Work instruction 1:
Can you list the rows as a numbered list, from the line containing "Locate an element on the screen. The" through the line containing "chart-title: 勝率、連対率、入着率 is", both included and blank lines left out?

Question

Solve the following systems of equations by using matrices.
$$5x-3y=27$$
$$6x+2y=-18$$

Answer

**step1** Understanding the Problem

We are given two mathematical rules, and we need to find two specific numbers, 'x' and 'y', that make both rules true at the same time. Think of 'x' and 'y' as secret numbers we need to discover.

**step2** Writing Down the Rules

The first rule is: If we multiply the number 'x' by 5, and then subtract 'y' multiplied by 3, the final answer must be 27. We can write this as $$5 \times x - 3 \times y = 27$$.
The second rule is: If we multiply the number 'x' by 6, and then add 'y' multiplied by 2, the final answer must be -18. We can write this as $$6 \times x + 2 \times y = -18$$.

**step3** Trying a Simple Value for 'x'

To find the secret numbers, sometimes it helps to try a very simple number for one of the unknowns and see if it works. Let's try if 'x' could be 0.
If 'x' is 0, let's see what happens to the first rule:
$$5 \times 0 - 3 \times y = 27$$
$$0 - 3 \times y = 27$$
$$-3 \times y = 27$$

**step4** Finding 'y' from the First Rule

Now, we need to figure out what number 'y' must be so that when we multiply it by -3, we get 27. We can find this by dividing 27 by -3:
$$y = 27 \div (-3)$$
$$y = -9$$
So, if our secret number 'x' is 0, then our secret number 'y' must be -9 for the first rule to be true.

Work instruction 2:
What comes next in the step-by-step solution of the two-equation system? Continue it after its final sentence.

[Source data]
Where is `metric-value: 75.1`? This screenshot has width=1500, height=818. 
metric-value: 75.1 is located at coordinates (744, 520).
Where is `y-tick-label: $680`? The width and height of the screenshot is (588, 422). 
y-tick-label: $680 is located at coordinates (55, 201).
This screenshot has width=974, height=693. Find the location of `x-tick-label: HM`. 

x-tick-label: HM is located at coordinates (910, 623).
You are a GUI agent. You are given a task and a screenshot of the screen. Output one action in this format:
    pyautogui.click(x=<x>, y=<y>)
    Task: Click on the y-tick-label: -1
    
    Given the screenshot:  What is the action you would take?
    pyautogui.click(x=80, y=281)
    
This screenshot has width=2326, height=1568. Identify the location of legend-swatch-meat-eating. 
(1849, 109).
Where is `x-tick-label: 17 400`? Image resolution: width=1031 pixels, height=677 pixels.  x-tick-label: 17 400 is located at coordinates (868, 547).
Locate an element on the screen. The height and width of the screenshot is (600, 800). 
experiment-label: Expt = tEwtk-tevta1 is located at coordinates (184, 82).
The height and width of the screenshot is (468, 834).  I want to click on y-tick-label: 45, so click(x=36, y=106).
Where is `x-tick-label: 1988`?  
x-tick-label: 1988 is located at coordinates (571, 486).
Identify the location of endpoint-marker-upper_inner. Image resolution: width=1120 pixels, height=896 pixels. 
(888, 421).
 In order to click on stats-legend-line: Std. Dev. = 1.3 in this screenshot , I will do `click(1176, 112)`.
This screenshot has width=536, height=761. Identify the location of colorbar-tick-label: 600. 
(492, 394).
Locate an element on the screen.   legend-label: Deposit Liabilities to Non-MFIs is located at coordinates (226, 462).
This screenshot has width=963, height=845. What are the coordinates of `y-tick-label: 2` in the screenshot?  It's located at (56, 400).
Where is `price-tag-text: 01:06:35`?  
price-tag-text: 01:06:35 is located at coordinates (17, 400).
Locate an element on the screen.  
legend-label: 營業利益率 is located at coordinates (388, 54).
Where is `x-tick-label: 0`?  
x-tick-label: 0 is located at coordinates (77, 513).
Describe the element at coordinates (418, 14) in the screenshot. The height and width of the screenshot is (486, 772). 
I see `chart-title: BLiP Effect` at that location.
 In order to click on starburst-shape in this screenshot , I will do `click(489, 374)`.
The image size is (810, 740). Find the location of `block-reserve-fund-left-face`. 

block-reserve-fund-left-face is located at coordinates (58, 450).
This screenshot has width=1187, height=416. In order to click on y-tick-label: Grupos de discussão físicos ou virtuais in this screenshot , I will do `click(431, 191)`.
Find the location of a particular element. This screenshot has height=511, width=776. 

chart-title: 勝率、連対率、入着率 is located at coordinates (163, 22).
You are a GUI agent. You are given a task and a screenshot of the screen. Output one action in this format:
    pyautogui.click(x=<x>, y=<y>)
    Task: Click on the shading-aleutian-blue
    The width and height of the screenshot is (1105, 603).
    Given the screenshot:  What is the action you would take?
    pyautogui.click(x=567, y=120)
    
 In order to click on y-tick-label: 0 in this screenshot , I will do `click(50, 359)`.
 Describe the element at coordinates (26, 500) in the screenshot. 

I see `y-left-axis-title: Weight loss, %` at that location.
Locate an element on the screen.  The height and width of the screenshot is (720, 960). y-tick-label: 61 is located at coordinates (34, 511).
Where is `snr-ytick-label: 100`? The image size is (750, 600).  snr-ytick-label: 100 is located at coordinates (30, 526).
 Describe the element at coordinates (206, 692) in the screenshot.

Response box 1:
1. Locate an element on the screen. The height and width of the screenshot is (600, 800). 
2. experiment-label: Expt = tEwtk-tevta1 is located at coordinates (184, 82).
3. The height and width of the screenshot is (468, 834).  I want to click on y-tick-label: 45, so click(x=36, y=106).
4. Where is `x-tick-label: 1988`?  
5. x-tick-label: 1988 is located at coordinates (571, 486).
6. Identify the location of endpoint-marker-upper_inner. Image resolution: width=1120 pixels, height=896 pixels. 
7. (888, 421).
8.  In order to click on stats-legend-line: Std. Dev. = 1.3 in this screenshot , I will do `click(1176, 112)`.
9. This screenshot has width=536, height=761. Identify the location of colorbar-tick-label: 600. 
10. (492, 394).
11. Locate an element on the screen.   legend-label: Deposit Liabilities to Non-MFIs is located at coordinates (226, 462).
12. This screenshot has width=963, height=845. What are the coordinates of `y-tick-label: 2` in the screenshot?  It's located at (56, 400).
13. Where is `price-tag-text: 01:06:35`?  
14. price-tag-text: 01:06:35 is located at coordinates (17, 400).
15. Locate an element on the screen.  
16. legend-label: 營業利益率 is located at coordinates (388, 54).
17. Where is `x-tick-label: 0`?  
18. x-tick-label: 0 is located at coordinates (77, 513).
19. Describe the element at coordinates (418, 14) in the screenshot. The height and width of the screenshot is (486, 772). 
20. I see `chart-title: BLiP Effect` at that location.
21.  In order to click on starburst-shape in this screenshot , I will do `click(489, 374)`.
22. The image size is (810, 740). Find the location of `block-reserve-fund-left-face`. 
23. block-reserve-fund-left-face is located at coordinates (58, 450).
24. This screenshot has width=1187, height=416. In order to click on y-tick-label: Grupos de discussão físicos ou virtuais in this screenshot , I will do `click(431, 191)`.
25. Find the location of a particular element. This screenshot has height=511, width=776. 
26. chart-title: 勝率、連対率、入着率 is located at coordinates (163, 22).

Response box 2:
**step5** Checking the Values in the Second Rule

We found a possible pair of secret numbers: x = 0 and y = -9. Now, we must check if these same numbers also make the second rule true.
The second rule is: $$6 \times x + 2 \times y = -18$$
Let's substitute 0 for 'x' and -9 for 'y' into the second rule:
$$6 \times 0 + 2 \times (-9)$$
$$0 + (-18)$$
$$-18$$
The result we got is -18, which exactly matches what the second rule says the answer should be!

**step6** Stating the Solution

Since the pair x = 0 and y = -9 works for both rules, these are the secret numbers we were looking for.
Therefore, x is 0 and y is -9.